[This is not a review of Dunkirk but my thoughts on the narrative approach of the film. As a review of the film, I would simply say that I recommend watching the film.]
Christopher Nolan is one of the more popular contemporary directors in the world. One might even go as far as to say that he is a star, a moniker often associated with actors. Even though this fame of his is much due to the Batman Trilogy and Inception (a bit of assumption here, from observation), it was his debut feature that made me admire the craft of Nolan. ‘Following’ was one of the finest low-budget films. Right from ‘Following’ and later vividly in ‘Memento’, what became apparent is that Nolan has a certain affinity for nonlinear narrative. This affinity is reflected in his later works such as ‘Prestige’ and ‘Inception’ too.
So, it is not extremely surprising to see this approach in his latest feature ‘Dunkirk’ based on the Dunkirk evacuation during World War II. The film is shown from three perspectives. One on the land, through the eyes of a soldier stranded on the beach of Dunkirk, hoping for rescue. The second one, on the sea featuring a civilian boat answering a call for the rescue operation; and the final one on air through the eyes of pilots of fighter aircraft providing air support to the troops. These threads are later interwoven to show us the bigger picture; but in Dunkirk, the bigger picture is always in front of our eyes. So, as a result, this is not a collage but torn pieces of an already drawn painting.
Dunkirk is not a character driven film, in defense against some criticism the film faced. The film was not even plot-driven per se. It was more minimalistic than a regular war film. It was mostly moment-driven. The survival of the soldiers was the essence of the film. For a film like this, the multi-timeline, non-simultaneous, nonlinear approach felt like a bringer of confusion and not an appropriate tool to accentuate the film.
For example, we will look at another film of Nolan. ‘Memento’, the film which challenged the audience with massive experimentation of narrative. For people who are not aware, ‘Memento’ has a complete upside-down narrative; meaning the last scene of the story is shown at first and gradually we move backward till the last scene which, chronologically, is the first one of the story.
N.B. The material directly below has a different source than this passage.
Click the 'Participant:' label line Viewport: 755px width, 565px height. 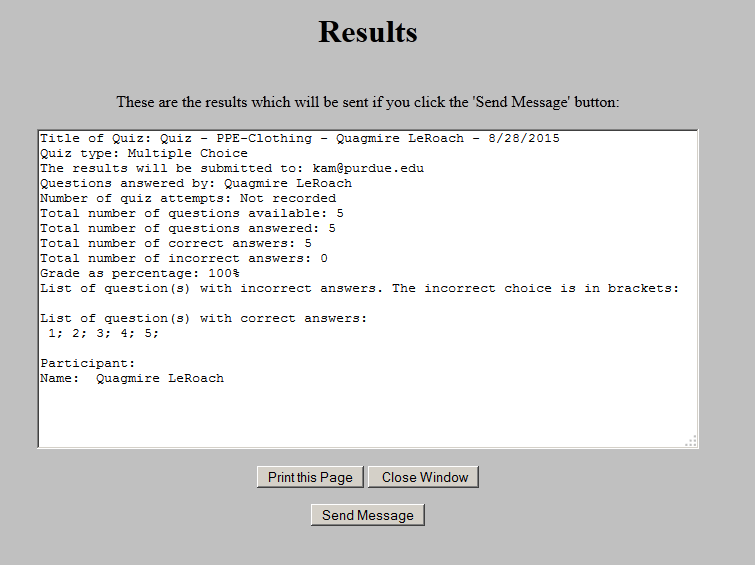pos(87,364)
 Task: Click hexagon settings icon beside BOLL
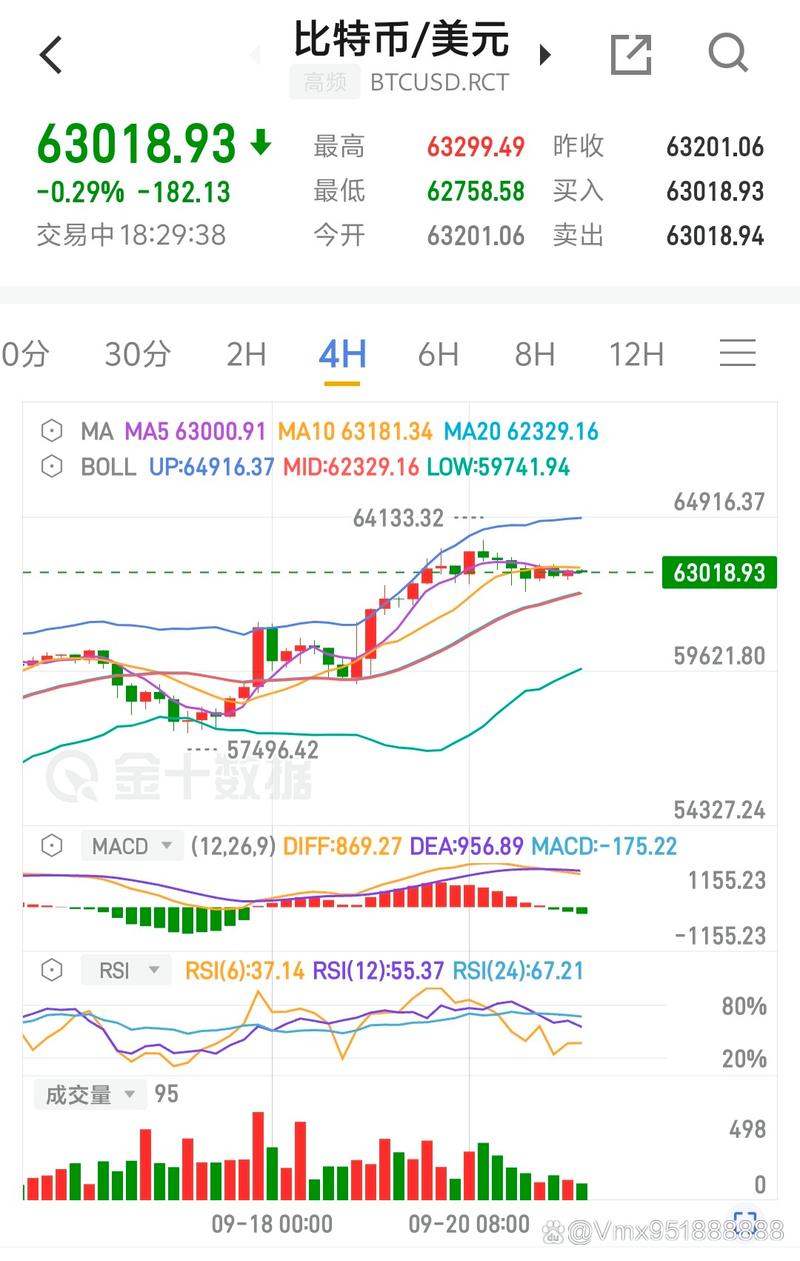(x=51, y=467)
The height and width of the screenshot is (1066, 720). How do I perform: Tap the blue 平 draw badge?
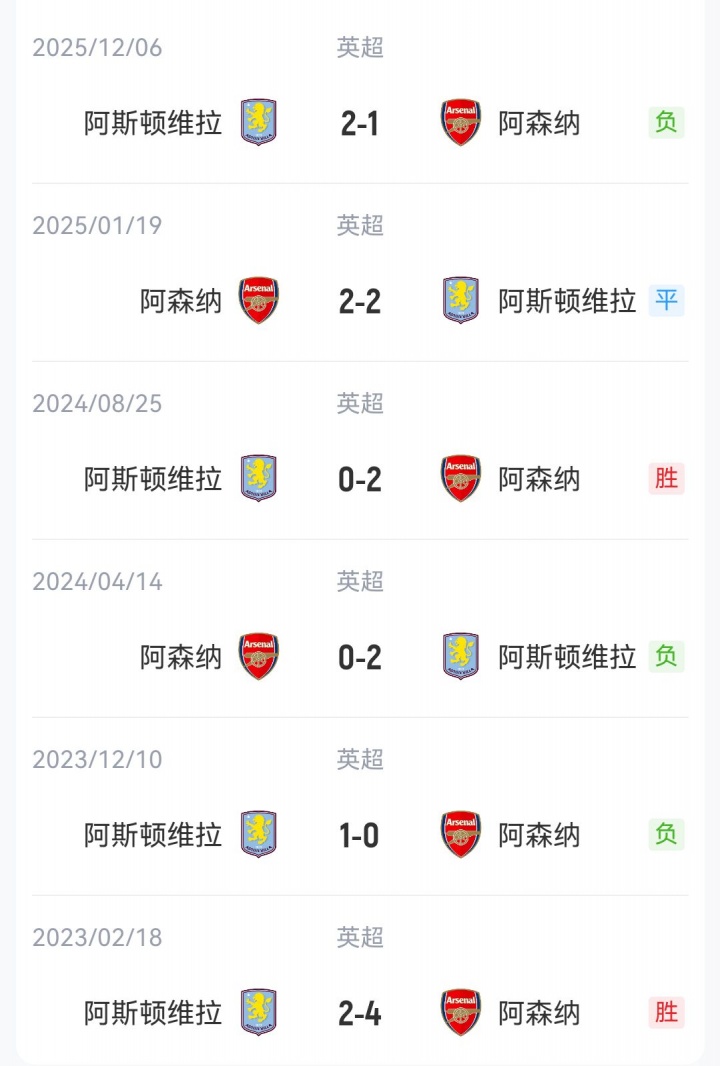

Now, in this film, the protagonist has short-term memory loss every five minutes. So, in reflection of how the protagonist goes back in memory to make sense of his present, the narrative not only suits the film but elevates it to the taut thriller it is. With each junction of the narrative, we are given information that brings a realization regarding the story till the final junction and final realization which completes the puzzle.
But, for Dunkirk, the plot is too simple to provide any sort of realization; and this is not a criticism because often the simplest plots make the finest of films. There are juncture points where the threads are intertwined in Dunkirk. But those do not have any sort of realization regarding the story. Like when we see Cillian Murphy’s character in the civilian boat in the perspective of the Civilian rescuer, rescued, but we also see him in the boat in the young soldier’s perspective. This does not provide a realization, or in other words, adds anything to the plot that we did not know about. We already knew what had happened to that character. The reason is simple. Dunkirk is not a film with layered plots, and in this particular scenario for Dunkirk, the nonlinear approach seems a more stylistic choice than an accentuating method, a choice that could have been avoided as it creates confusion and betrays the minimalistic nature of the film.